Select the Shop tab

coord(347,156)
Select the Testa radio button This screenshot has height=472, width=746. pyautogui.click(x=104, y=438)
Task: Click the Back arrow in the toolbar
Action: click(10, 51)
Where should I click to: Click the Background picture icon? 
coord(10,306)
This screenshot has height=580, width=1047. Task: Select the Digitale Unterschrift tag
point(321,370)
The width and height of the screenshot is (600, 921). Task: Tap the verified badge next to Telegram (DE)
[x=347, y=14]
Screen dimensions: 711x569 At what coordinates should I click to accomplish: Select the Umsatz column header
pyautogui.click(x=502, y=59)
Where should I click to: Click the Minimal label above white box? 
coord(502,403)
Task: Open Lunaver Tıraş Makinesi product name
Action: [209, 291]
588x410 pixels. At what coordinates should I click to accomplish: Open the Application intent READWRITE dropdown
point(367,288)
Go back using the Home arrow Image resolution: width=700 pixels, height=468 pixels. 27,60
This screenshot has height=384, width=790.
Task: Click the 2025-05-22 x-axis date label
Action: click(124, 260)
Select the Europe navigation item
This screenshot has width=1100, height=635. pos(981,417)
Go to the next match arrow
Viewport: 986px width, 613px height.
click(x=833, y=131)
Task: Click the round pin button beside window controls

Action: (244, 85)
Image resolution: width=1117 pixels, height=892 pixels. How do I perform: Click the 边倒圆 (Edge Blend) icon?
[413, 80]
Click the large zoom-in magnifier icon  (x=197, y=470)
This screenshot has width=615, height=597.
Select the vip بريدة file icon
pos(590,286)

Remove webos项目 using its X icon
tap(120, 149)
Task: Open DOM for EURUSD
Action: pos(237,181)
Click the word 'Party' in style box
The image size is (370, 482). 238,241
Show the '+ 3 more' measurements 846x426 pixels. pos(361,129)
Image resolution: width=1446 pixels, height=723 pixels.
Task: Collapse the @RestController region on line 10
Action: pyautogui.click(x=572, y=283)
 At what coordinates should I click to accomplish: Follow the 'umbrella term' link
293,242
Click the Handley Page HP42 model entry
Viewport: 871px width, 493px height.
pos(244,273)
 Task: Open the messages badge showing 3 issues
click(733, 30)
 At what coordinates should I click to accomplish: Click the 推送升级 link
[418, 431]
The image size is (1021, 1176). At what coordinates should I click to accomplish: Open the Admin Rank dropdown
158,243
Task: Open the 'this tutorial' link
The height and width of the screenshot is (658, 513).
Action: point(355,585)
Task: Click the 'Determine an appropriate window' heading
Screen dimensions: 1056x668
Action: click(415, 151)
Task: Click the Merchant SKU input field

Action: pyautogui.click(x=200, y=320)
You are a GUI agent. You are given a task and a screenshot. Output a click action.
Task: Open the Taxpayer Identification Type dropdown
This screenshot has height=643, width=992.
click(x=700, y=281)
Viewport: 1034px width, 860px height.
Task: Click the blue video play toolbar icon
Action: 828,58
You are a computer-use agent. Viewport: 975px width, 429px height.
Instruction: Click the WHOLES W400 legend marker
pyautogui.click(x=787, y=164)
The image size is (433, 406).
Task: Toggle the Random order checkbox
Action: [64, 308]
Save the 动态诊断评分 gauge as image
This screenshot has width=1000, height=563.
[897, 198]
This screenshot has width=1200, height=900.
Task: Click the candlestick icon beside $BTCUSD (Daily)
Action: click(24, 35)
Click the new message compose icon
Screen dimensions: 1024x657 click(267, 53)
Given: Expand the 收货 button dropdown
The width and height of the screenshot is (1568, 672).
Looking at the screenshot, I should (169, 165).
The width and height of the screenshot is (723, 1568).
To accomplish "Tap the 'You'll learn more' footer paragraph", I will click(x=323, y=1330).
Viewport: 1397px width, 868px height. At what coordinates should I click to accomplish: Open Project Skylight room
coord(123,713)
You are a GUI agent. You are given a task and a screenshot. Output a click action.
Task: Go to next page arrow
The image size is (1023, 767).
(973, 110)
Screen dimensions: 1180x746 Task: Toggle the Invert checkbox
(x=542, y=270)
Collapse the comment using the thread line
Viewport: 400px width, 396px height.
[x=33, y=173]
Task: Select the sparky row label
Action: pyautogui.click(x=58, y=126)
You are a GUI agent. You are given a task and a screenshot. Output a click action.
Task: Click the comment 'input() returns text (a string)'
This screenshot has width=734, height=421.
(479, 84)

────────────────────────────────────────

__PROBLEM DESCRIPTION__
Each of the lines above should be printed again precisely as it reads.

__WRITTEN RESPONSE__
Select the Shop tab

coord(347,156)
Select the Testa radio button This screenshot has height=472, width=746. pyautogui.click(x=104, y=438)
Task: Click the Back arrow in the toolbar
Action: click(10, 51)
Where should I click to: Click the Background picture icon? 
coord(10,306)
This screenshot has height=580, width=1047. Task: Select the Digitale Unterschrift tag
point(321,370)
The width and height of the screenshot is (600, 921). Task: Tap the verified badge next to Telegram (DE)
[x=347, y=14]
Screen dimensions: 711x569 At what coordinates should I click to accomplish: Select the Umsatz column header
pyautogui.click(x=502, y=59)
Where should I click to: Click the Minimal label above white box? 
coord(502,403)
Task: Open Lunaver Tıraş Makinesi product name
Action: [209, 291]
588x410 pixels. At what coordinates should I click to accomplish: Open the Application intent READWRITE dropdown
point(367,288)
Go back using the Home arrow Image resolution: width=700 pixels, height=468 pixels. 27,60
This screenshot has height=384, width=790.
Task: Click the 2025-05-22 x-axis date label
Action: click(124, 260)
Select the Europe navigation item
This screenshot has width=1100, height=635. pos(981,417)
Go to the next match arrow
Viewport: 986px width, 613px height.
click(x=833, y=131)
Task: Click the round pin button beside window controls

Action: (244, 85)
Image resolution: width=1117 pixels, height=892 pixels. How do I perform: Click the 边倒圆 (Edge Blend) icon?
[413, 80]
Click the large zoom-in magnifier icon  (x=197, y=470)
This screenshot has width=615, height=597.
Select the vip بريدة file icon
pos(590,286)

Remove webos项目 using its X icon
tap(120, 149)
Task: Open DOM for EURUSD
Action: pos(237,181)
Click the word 'Party' in style box
The image size is (370, 482). 238,241
Show the '+ 3 more' measurements 846x426 pixels. pos(361,129)
Image resolution: width=1446 pixels, height=723 pixels.
Task: Collapse the @RestController region on line 10
Action: pyautogui.click(x=572, y=283)
 At what coordinates should I click to accomplish: Follow the 'umbrella term' link
293,242
Click the Handley Page HP42 model entry
Viewport: 871px width, 493px height.
pos(244,273)
 Task: Open the messages badge showing 3 issues
click(733, 30)
 At what coordinates should I click to accomplish: Click the 推送升级 link
[418, 431]
The image size is (1021, 1176). At what coordinates should I click to accomplish: Open the Admin Rank dropdown
158,243
Task: Open the 'this tutorial' link
The height and width of the screenshot is (658, 513).
Action: point(355,585)
Task: Click the 'Determine an appropriate window' heading
Screen dimensions: 1056x668
Action: click(415, 151)
Task: Click the Merchant SKU input field

Action: pyautogui.click(x=200, y=320)
You are a GUI agent. You are given a task and a screenshot. Output a click action.
Task: Open the Taxpayer Identification Type dropdown
This screenshot has height=643, width=992.
click(x=700, y=281)
Viewport: 1034px width, 860px height.
Task: Click the blue video play toolbar icon
Action: 828,58
You are a computer-use agent. Viewport: 975px width, 429px height.
Instruction: Click the WHOLES W400 legend marker
pyautogui.click(x=787, y=164)
The image size is (433, 406).
Task: Toggle the Random order checkbox
Action: [64, 308]
Save the 动态诊断评分 gauge as image
This screenshot has width=1000, height=563.
[897, 198]
This screenshot has width=1200, height=900.
Task: Click the candlestick icon beside $BTCUSD (Daily)
Action: click(24, 35)
Click the new message compose icon
Screen dimensions: 1024x657 click(267, 53)
Given: Expand the 收货 button dropdown
The width and height of the screenshot is (1568, 672).
Looking at the screenshot, I should (169, 165).
The width and height of the screenshot is (723, 1568).
To accomplish "Tap the 'You'll learn more' footer paragraph", I will click(x=323, y=1330).
Viewport: 1397px width, 868px height. At what coordinates should I click to accomplish: Open Project Skylight room
coord(123,713)
You are a GUI agent. You are given a task and a screenshot. Output a click action.
Task: Go to next page arrow
The image size is (1023, 767).
(973, 110)
Screen dimensions: 1180x746 Task: Toggle the Invert checkbox
(x=542, y=270)
Collapse the comment using the thread line
Viewport: 400px width, 396px height.
[x=33, y=173]
Task: Select the sparky row label
Action: pyautogui.click(x=58, y=126)
You are a GUI agent. You are given a task and a screenshot. Output a click action.
Task: Click the comment 'input() returns text (a string)'
This screenshot has width=734, height=421.
(479, 84)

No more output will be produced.